Thomas Keneally AO is one of Australia’s most distinguished writers. His first novel was published in 1964 and since then he has written fiction and non-fiction, including The Chant of Jimmie Blacksmith, Schindler’s List, The Commonwealth of Thieves and The People’s Train. He has won the Miles Franklin Award, the Booker Prize, the Los Angeles Times Book Prize and the International Mondello Prize, and has been made a Literary Lion of the New York Public Library.

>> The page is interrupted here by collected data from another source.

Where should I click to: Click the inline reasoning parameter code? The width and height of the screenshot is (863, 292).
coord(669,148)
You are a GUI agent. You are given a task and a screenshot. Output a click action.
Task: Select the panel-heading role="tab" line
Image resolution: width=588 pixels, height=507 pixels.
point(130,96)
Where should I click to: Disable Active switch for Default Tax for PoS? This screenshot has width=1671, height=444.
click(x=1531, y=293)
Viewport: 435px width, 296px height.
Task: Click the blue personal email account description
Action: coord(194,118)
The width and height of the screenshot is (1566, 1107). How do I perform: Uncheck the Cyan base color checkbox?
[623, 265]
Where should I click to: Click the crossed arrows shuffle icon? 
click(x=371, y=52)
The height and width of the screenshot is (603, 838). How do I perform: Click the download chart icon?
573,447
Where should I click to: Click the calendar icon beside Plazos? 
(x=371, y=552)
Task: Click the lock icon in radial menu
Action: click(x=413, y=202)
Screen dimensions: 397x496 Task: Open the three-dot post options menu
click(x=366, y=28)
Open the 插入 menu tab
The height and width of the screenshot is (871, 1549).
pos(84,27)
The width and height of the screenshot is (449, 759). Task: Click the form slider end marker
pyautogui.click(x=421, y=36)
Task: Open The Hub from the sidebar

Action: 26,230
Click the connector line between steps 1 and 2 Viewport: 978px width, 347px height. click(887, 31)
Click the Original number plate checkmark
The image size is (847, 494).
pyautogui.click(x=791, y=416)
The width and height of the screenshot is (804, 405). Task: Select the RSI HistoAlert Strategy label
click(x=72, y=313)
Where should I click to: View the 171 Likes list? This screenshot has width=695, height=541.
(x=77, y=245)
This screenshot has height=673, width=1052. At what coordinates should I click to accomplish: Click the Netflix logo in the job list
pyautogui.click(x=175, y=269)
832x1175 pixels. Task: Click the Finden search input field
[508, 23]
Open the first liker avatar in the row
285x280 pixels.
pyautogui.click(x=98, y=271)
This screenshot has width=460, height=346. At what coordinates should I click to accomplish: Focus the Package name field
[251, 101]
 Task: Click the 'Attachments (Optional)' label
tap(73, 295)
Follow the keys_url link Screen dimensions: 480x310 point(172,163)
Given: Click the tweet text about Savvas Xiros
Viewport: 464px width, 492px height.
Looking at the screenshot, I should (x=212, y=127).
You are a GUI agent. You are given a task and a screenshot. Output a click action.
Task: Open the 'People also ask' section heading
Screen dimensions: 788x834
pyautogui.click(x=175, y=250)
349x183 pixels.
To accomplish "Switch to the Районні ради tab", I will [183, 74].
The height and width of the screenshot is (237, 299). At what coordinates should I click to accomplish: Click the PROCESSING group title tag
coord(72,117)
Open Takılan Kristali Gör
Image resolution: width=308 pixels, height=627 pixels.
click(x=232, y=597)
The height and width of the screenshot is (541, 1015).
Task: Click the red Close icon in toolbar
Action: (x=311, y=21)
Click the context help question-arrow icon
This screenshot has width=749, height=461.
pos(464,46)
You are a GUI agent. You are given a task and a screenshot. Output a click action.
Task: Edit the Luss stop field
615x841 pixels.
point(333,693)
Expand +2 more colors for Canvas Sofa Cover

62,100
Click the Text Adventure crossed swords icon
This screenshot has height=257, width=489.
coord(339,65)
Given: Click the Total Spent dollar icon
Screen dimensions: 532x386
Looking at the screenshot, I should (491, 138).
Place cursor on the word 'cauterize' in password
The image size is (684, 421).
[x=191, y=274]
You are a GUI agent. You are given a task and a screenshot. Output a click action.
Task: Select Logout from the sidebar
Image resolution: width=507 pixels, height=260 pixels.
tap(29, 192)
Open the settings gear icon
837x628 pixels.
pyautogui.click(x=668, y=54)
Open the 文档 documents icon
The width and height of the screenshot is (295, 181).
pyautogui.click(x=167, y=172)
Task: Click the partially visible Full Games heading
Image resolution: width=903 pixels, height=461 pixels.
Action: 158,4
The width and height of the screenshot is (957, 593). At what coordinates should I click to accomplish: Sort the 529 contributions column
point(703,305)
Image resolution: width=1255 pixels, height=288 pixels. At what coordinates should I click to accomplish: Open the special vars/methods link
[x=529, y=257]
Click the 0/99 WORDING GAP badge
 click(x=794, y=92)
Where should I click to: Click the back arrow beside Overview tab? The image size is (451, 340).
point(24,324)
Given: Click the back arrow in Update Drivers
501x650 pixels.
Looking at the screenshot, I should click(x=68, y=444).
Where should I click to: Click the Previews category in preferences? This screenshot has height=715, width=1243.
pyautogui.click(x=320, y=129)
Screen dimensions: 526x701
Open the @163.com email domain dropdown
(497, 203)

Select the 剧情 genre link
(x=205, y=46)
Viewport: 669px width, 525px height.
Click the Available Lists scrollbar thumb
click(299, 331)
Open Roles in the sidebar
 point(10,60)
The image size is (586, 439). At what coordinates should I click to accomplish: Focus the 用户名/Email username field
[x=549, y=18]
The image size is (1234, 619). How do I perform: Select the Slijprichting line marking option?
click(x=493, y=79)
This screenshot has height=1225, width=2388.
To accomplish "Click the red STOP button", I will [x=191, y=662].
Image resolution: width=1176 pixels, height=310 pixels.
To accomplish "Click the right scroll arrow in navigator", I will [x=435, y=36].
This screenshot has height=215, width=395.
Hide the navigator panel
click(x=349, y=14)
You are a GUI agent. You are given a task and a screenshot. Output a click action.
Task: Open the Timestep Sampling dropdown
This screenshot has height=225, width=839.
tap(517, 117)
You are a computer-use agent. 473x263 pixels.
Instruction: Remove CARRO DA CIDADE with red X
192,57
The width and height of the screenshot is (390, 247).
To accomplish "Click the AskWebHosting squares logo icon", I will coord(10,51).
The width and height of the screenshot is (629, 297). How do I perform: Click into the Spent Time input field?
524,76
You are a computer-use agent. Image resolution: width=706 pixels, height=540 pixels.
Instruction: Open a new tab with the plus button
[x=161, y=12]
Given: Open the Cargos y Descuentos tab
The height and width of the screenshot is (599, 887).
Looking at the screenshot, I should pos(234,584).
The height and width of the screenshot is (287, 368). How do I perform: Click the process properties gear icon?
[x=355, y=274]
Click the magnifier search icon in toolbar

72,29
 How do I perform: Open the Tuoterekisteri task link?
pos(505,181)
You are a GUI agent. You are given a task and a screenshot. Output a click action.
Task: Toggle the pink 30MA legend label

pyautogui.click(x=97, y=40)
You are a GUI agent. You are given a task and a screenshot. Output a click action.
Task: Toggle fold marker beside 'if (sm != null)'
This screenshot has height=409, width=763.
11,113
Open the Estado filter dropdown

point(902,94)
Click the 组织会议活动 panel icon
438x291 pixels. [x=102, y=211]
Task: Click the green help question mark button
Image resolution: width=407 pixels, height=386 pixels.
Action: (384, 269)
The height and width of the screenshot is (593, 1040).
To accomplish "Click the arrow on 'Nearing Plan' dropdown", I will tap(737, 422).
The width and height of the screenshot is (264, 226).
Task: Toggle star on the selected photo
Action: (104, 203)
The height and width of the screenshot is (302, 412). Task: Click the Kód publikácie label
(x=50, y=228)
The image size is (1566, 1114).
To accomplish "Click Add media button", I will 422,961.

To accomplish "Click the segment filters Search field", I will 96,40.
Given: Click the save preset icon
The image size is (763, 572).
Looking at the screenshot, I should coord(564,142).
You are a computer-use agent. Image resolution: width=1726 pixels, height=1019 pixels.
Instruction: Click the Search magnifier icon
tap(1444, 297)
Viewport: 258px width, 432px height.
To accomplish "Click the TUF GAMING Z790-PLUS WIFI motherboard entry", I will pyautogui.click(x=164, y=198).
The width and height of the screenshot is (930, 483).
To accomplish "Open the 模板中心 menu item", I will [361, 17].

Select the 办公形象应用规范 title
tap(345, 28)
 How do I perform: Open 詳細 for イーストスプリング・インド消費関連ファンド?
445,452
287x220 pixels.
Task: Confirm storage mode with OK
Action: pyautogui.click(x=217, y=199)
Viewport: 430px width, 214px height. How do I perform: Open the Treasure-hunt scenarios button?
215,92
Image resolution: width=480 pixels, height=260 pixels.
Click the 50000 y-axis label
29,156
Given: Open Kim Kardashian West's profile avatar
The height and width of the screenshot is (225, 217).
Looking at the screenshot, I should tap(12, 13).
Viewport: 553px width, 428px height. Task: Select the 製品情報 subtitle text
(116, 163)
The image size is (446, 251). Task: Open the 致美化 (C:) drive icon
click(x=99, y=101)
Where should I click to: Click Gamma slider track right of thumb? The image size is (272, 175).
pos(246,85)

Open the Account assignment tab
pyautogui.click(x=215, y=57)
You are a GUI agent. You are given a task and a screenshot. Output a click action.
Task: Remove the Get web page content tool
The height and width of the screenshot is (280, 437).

Bruce Pascoe is a Yuin, Bunurong and Tasmanian man and an award-winning author of literary fiction, non-fiction, poetry, essays and children’s literature. He is the enterprise professor in Indigenous Agriculture at the University of Melbourne. He is best known for his work Dark Emu, which won 2016 Book of the Year in the NSW Premier’s Literary Awards, and Young Dark Emu. In 2018 he was awarded the Australia Council Award for Lifetime Achievement in Literature.
Phillipa McGuinness is the editor of Openbook, the State Library of NSW’s quarterly magazine, and the Library’s Lead, Editorial and Publishing. A former non-fiction book publisher, she is the editor of Copyfight, and author of The Year Everything Changed — 2001 and Skin Deep. She is co-editor, with Richard Neville, of The Library That Made Me: 200 Years of the State Library of NSW.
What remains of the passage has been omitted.